Scan the records for the word "will". Return each line where it is found.

## Task input
§
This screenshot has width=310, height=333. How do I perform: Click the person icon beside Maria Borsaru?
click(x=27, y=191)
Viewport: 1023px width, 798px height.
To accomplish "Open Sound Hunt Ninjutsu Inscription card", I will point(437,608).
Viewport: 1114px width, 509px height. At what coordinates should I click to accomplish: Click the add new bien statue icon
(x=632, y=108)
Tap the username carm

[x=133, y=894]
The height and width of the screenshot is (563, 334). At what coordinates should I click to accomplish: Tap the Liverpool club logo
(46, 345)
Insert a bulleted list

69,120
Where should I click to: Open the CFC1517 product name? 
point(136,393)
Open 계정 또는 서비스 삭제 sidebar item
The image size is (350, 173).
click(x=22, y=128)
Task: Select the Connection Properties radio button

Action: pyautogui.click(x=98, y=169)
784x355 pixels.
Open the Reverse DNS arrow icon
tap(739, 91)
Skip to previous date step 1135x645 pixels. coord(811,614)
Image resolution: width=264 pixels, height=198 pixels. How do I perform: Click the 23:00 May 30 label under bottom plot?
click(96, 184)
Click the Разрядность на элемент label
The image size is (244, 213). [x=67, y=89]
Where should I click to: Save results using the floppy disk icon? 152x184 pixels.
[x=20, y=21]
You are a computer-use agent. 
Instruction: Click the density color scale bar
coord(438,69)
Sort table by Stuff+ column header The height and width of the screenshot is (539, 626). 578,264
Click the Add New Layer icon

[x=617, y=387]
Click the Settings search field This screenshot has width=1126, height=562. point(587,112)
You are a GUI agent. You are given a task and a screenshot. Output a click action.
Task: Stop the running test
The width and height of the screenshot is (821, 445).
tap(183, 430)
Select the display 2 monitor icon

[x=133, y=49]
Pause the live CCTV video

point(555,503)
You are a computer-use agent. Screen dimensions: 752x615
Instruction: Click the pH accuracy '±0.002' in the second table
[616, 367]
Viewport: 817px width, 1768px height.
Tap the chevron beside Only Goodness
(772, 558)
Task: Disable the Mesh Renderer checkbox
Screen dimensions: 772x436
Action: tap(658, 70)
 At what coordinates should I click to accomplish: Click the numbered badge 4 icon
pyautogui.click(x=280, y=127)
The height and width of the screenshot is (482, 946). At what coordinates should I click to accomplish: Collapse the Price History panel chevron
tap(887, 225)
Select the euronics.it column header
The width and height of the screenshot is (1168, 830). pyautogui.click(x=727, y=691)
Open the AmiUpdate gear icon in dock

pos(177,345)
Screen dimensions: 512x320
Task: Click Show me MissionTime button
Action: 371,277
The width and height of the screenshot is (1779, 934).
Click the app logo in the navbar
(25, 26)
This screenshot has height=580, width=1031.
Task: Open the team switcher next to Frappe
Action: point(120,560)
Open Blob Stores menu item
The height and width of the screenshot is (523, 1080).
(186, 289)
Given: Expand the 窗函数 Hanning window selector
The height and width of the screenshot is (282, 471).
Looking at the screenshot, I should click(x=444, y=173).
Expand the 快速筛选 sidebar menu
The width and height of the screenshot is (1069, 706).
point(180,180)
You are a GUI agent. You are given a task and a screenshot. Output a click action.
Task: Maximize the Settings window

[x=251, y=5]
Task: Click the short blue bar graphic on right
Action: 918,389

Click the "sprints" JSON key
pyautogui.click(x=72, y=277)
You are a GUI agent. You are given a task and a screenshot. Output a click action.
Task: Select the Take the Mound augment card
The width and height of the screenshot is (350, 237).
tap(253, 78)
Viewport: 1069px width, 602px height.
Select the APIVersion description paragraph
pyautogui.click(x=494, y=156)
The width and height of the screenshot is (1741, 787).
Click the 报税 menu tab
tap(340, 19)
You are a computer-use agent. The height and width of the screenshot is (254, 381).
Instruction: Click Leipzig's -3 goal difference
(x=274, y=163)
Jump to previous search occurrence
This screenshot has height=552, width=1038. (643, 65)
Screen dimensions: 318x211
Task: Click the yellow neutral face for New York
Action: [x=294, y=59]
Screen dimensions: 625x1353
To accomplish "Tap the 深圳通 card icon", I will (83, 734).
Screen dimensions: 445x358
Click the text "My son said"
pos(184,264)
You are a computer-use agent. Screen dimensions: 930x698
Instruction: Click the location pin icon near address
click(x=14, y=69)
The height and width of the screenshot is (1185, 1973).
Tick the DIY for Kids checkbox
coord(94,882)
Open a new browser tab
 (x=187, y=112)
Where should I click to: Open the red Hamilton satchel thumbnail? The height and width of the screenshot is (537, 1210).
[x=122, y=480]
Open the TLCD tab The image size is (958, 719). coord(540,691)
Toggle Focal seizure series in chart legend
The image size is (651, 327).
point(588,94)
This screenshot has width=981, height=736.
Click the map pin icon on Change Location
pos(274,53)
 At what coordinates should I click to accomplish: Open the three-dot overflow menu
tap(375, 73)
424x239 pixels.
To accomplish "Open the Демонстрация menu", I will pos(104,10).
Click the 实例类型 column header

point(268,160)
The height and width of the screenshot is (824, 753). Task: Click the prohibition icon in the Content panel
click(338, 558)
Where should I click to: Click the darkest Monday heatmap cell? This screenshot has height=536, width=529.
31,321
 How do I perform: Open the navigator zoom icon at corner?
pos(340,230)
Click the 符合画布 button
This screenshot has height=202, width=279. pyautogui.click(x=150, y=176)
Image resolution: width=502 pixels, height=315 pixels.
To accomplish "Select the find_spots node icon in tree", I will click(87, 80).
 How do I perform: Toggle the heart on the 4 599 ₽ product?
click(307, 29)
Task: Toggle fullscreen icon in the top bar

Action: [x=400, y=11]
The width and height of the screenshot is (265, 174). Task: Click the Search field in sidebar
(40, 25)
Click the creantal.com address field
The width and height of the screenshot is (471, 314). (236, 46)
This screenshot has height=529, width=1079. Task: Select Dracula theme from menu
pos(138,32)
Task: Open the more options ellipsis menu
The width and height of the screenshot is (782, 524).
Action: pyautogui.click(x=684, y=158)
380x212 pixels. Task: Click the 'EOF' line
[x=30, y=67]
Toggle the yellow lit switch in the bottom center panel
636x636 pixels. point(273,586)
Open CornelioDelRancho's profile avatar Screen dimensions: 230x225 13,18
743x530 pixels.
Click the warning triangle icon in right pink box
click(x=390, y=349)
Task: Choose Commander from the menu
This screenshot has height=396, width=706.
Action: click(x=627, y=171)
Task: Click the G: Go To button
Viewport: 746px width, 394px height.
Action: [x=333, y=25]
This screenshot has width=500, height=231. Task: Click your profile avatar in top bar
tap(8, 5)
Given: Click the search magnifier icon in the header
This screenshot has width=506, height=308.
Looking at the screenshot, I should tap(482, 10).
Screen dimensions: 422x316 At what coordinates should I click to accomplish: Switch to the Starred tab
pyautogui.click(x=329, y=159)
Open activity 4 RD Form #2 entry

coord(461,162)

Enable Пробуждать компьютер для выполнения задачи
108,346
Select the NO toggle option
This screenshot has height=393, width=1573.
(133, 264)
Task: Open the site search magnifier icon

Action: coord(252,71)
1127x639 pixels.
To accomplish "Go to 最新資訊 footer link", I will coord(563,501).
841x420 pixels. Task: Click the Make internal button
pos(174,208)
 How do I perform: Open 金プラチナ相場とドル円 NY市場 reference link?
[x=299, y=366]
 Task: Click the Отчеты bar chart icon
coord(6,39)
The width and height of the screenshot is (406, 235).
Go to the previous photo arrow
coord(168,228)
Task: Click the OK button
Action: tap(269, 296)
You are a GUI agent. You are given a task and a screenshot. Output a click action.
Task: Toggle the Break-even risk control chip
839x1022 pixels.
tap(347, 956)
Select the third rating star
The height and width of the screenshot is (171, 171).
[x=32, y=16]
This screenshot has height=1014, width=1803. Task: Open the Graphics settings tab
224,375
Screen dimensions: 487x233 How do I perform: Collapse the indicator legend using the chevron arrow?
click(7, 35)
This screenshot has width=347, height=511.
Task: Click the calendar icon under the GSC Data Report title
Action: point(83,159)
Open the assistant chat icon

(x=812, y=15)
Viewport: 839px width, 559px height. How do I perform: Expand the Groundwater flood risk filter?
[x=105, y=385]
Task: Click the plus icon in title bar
§
## Task output
To accomplish "Open Sound Hunt Ninjutsu Inscription card", I will point(437,608).
To accomplish "Tap the 深圳通 card icon", I will (83, 734).
To accomplish "Open the Демонстрация menu", I will pos(104,10).
To accomplish "Select the find_spots node icon in tree", I will click(87, 80).
To accomplish "Go to 最新資訊 footer link", I will coord(563,501).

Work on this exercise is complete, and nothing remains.